19451218 Thea Diepenbrock aan Matthijs Vermeulen

Thea Diepenbrock

aan

Matthijs Vermeulen

18-20 december 1945

18 Dec. '45

L.M. ik ga het 6e kwartet van Bartok hooren, tijdens den oorlog gemaakt. Sanders zegt dat het een première voor Europa is (de menschen noemen dat "een Europeesche première" – ik heb altijd een gevoel alsof dat een verkeerd gebruik van dat adjectief is, heb ik daar gelijk in?) Ik zie er een beetje tegen op. Vroeger had ik de arrogante gedacht dat ik geen moeite had met moderne muziek en ik had altijd mijn oordeel dadelijk bij de hand. Maar door al die jaren niets-hooren, voel ik me onzeker geworden.

Woensdag in den trein

Dit kwartet is werkelijk de moeite waard. Ik ben benieuwd hoe jij het zult vinden als jij het ook eens hoort. Het slot is heel aangrijpend. Het laatste deel (Mesto) is eèn voortdurende klacht en dan eindigt dat met enkele arpeggio's van de cello (tegen een lang aangehouden toon van de andere instrumenten) die als een smeekbede zijn: zal er ooit nog eens een schoonen dageraad gloren? Dat gaat je door merg en been. Zou jouw muziek nièt melancholiek zijn? Ik ken geen moderne muziek die vervoerd is of hymnisch is. Ik zit daarop te wachten.

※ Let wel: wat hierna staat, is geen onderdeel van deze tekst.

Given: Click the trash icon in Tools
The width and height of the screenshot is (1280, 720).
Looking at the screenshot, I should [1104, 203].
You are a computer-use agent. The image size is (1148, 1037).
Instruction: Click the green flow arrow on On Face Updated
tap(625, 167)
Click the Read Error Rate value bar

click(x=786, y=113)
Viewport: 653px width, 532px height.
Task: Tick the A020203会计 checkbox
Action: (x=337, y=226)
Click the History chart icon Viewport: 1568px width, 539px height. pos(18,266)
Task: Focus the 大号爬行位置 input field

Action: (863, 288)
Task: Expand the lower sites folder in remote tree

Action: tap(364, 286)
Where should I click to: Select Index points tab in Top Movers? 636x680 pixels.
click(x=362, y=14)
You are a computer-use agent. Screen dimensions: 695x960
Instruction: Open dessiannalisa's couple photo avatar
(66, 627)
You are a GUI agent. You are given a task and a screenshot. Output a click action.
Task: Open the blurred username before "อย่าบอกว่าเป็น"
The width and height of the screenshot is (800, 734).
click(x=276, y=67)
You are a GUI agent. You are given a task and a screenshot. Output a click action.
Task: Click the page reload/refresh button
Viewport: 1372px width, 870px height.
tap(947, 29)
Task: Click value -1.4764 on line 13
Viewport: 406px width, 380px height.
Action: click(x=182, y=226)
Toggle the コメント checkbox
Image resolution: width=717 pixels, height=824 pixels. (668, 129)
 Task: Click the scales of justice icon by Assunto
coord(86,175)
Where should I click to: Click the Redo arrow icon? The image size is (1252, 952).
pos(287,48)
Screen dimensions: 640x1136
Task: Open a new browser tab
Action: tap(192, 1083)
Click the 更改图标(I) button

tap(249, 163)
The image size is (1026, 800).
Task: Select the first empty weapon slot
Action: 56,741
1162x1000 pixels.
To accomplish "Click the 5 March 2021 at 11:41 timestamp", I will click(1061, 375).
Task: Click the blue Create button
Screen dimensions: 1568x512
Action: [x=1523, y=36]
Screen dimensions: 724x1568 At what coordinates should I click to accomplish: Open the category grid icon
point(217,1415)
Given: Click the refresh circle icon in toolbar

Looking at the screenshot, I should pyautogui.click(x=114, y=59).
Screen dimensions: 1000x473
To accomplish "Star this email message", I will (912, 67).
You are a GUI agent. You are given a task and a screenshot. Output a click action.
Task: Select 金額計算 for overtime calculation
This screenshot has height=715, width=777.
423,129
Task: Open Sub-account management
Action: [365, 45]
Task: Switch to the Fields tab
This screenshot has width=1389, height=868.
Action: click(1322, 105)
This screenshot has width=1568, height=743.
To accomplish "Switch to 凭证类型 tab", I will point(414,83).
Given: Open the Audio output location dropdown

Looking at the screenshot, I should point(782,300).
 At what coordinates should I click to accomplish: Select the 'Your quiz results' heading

Ik ben op de terugreis van Hilversum, waar ik Sondaar voor de radio begeleid heb. Ik kon het je niet laten weten, omdat ik ingevallen ben en het dus pas sinds een paar dagen wist. Bovendien is Hilversum niet te hooren bij jou, denk ik, de zender is te zwak, Leipzig schreeuwt er doorheen. (De aankomst van S. had ik je niet kunnen schrijven vantevoren, want hij kwam met een militair vliegtuig, waarover de K.L.M. je niet kan inlichten. Wij moesten dus een telegram van hem afwachten, dat pas een dag te voren kwam. Ook had ik tegen Greet gezegd, dat ik niet per se met haar mee zou gaan, alleen als het met mijn uren te schikken was.)

Dit briefje wordt langzamerhand wel erg onaesthetisch. Ik ben staande aan het schrijven en kom zoodoende goed mijn tijd door. Ben ik al te laat met je een gelukkig Kerstfeest toe te wenschen? Ik bedacht het ineens vannacht dat het al zoo gauw is. Misschien heb je mijn kaarsjes, dat is dan toch een aanwezigheid.

Donderdag.

Gisteren geen brief, zooals te verwachten was.

Ik ben met Kerstmis misschien alleen. J. gaat misschien naar Utrecht, wat nog nooit gebeurd is, het leidt er zoo toe, met andere afspraken komt het het beste zoo uit. Het lijkt me wel ongezellig, maar als ik dan aan jou ga zitten schrijven is het toch weer niet ongezellig, integendeel. Misschien moet ik me ook wel over de een of andere eenzame ziel ontfermen. Als het moet, moet het en ik zal me dan toch door alles heen met jou bezighouden. Naar de Nachtmis ga je zeker niet? Dag liefste, ik hoop dat je zonder torment bent. Ik wil je altijd troosten als het noodig is.